Question

Find the $$L.C.M.$$ of each of the following groups of numbers, using (i) the prime factor method and (ii) the common division method:
$$14, 21$$ and $$98$$

Answer

**step1** Prime Factorization of 14

To find the Least Common Multiple (LCM) using the prime factorization method, I will first find the prime factors of each number.
For the number 14:
$$14 = 2 \times 7$$

**step2** Prime Factorization of 21

Next, I will find the prime factors of 21.
For the number 21:
$$21 = 3 \times 7$$

**step3** Prime Factorization of 98

Next, I will find the prime factors of 98.
For the number 98:
$$98 = 2 \times 49$$
$$49 = 7 \times 7$$
So, $$98 = 2 \times 7 \times 7$$, which can be written as $$2 \times 7^2$$.

**step4** Finding LCM using Prime Factorization Method

To find the LCM using prime factorization, I take all the unique prime factors from the factorizations and raise each to its highest power that appears in any of the numbers.
The unique prime factors are 2, 3, and 7.
The highest power of 2 is $$2^1$$ (from 14 and 98).
The highest power of 3 is $$3^1$$ (from 21).
The highest power of 7 is $$7^2$$ (from 98).
Now, I multiply these highest powers together:
$$LCM = 2^1 \times 3^1 \times 7^2$$
$$LCM = 2 \times 3 \times (7 \times 7)$$
$$LCM = 2 \times 3 \times 49$$
$$LCM = 6 \times 49$$
To calculate $$6 \times 49$$:
$$6 \times 40 = 240$$
$$6 \times 9 = 54$$
$$240 + 54 = 294$$
So, the LCM of 14, 21, and 98 using the prime factorization method is 294.

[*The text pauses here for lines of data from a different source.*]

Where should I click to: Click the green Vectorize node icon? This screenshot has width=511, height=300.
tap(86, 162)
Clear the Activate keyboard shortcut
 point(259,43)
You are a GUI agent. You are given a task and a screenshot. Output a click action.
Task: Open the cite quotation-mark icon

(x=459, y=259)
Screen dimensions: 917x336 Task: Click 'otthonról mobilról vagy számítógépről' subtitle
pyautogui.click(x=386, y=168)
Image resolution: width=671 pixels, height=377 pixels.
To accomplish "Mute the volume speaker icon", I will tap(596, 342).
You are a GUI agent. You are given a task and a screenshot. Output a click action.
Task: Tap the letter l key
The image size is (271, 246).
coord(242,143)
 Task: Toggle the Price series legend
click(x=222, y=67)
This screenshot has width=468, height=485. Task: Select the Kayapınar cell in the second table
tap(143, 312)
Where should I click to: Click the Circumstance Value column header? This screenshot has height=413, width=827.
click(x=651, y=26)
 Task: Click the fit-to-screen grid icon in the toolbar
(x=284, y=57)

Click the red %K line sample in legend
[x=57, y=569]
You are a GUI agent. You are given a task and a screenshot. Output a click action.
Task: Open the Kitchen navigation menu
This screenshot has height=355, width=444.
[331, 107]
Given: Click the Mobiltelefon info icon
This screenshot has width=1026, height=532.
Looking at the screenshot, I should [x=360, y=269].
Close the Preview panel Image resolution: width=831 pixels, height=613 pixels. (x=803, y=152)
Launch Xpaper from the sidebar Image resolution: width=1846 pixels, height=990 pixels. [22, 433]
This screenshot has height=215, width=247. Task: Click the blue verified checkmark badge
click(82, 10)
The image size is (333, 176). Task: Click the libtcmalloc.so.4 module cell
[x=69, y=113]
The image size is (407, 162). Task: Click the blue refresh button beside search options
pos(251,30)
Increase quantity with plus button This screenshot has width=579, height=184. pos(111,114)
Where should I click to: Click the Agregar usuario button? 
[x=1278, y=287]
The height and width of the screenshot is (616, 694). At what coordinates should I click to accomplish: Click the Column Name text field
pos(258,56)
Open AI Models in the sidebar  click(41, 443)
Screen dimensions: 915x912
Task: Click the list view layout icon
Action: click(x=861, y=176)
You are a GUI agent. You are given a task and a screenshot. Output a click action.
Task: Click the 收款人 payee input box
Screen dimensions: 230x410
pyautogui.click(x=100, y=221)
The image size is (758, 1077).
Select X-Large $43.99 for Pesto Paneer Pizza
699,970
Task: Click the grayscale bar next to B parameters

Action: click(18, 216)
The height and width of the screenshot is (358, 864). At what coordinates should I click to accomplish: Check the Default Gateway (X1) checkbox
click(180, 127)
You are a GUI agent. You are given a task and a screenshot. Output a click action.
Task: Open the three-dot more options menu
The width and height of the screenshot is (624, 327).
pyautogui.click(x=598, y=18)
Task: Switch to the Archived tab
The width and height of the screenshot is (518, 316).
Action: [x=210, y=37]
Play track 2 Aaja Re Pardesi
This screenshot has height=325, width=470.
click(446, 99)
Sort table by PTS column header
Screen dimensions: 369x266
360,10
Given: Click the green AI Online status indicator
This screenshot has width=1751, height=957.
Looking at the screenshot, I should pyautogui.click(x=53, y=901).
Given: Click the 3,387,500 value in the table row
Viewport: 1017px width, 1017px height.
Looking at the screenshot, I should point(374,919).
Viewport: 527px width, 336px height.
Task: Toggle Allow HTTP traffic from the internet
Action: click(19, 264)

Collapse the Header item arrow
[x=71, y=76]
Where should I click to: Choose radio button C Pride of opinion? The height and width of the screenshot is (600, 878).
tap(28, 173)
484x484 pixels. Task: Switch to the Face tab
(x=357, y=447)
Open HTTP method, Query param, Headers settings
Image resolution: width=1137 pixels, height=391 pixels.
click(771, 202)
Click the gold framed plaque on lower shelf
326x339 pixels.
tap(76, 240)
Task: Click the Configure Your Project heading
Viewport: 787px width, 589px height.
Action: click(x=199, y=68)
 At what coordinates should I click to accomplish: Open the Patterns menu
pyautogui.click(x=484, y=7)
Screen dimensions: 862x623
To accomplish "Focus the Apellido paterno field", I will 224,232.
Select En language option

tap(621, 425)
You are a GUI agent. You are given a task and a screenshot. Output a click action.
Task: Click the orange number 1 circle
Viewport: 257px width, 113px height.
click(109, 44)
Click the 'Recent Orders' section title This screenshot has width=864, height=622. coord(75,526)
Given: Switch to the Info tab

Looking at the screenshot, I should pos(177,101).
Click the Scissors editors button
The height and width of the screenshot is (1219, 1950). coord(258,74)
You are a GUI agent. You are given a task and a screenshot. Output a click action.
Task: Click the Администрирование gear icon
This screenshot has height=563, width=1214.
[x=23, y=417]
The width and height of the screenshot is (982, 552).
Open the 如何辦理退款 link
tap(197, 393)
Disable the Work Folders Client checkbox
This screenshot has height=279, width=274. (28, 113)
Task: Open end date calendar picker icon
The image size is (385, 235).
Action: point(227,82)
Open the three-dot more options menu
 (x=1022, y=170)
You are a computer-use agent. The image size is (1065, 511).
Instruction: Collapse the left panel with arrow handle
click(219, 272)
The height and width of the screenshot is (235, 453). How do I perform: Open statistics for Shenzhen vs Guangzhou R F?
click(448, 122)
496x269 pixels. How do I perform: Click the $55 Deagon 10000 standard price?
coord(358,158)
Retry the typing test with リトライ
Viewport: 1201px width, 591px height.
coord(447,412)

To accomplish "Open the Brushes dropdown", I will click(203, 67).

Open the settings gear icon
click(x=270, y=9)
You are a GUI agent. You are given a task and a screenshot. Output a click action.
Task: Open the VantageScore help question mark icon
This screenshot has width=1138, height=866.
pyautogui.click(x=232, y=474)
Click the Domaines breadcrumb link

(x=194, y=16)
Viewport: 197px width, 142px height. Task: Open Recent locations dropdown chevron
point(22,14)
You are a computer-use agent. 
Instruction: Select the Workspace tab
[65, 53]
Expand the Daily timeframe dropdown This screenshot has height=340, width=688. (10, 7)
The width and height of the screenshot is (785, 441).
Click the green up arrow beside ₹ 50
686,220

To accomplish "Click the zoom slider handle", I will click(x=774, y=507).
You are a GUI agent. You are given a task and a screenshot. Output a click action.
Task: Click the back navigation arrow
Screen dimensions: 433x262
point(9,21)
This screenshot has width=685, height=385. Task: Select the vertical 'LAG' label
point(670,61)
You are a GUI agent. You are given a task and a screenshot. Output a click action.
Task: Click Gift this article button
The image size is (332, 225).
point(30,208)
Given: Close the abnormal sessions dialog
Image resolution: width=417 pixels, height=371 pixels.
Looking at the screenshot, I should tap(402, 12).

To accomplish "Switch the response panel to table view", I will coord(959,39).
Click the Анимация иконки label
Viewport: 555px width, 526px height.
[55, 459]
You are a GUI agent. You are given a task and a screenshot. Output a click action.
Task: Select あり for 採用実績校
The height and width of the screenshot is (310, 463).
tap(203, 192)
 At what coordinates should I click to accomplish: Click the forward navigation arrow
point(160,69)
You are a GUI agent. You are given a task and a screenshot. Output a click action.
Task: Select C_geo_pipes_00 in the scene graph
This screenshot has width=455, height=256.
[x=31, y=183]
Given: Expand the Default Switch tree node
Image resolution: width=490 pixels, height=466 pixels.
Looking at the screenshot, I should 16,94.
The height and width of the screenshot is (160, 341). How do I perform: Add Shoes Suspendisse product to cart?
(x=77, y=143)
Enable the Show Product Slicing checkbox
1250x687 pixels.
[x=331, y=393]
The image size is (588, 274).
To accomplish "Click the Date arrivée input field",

**step5** Setting up for Common Division Method

To find the LCM using the common division method, I will write the numbers in a row and divide them by common prime factors until all quotients are 1.
Numbers: 14, 21, 98

**step6** Dividing by the first prime factor - 2

I start by dividing the numbers by the smallest prime number that divides at least one of them, which is 2.
$$14 \div 2 = 7$$
21 is not divisible by 2, so I bring it down.
$$98 \div 2 = 49$$
The new row of numbers is: 7, 21, 49

**step7** Dividing by the next prime factor - 3

Next, I look for a prime number that divides at least one of 7, 21, or 49. The next smallest prime is 3.
7 is not divisible by 3, so I bring it down.
$$21 \div 3 = 7$$
49 is not divisible by 3, so I bring it down.
The new row of numbers is: 7, 7, 49

**step8** Dividing by the next prime factor - 7

Now, I look for a prime number that divides at least one of 7, 7, or 49. This is 7.
$$7 \div 7 = 1$$
$$7 \div 7 = 1$$
$$49 \div 7 = 7$$
The new row of numbers is: 1, 1, 7

**step9** Dividing by the last prime factor - 7

Finally, I divide by 7 again to make the last number 1.
1 is already 1, so I bring it down.
1 is already 1, so I bring it down.
$$7 \div 7 = 1$$
The final row of numbers is: 1, 1, 1

**step10** Calculating LCM using Common Division Method

To find the LCM, I multiply all the prime divisors used in the division process:
$$LCM = 2 \times 3 \times 7 \times 7$$
$$LCM = 6 \times 49$$
$$LCM = 294$$
So, the LCM of 14, 21, and 98 using the common division method is 294.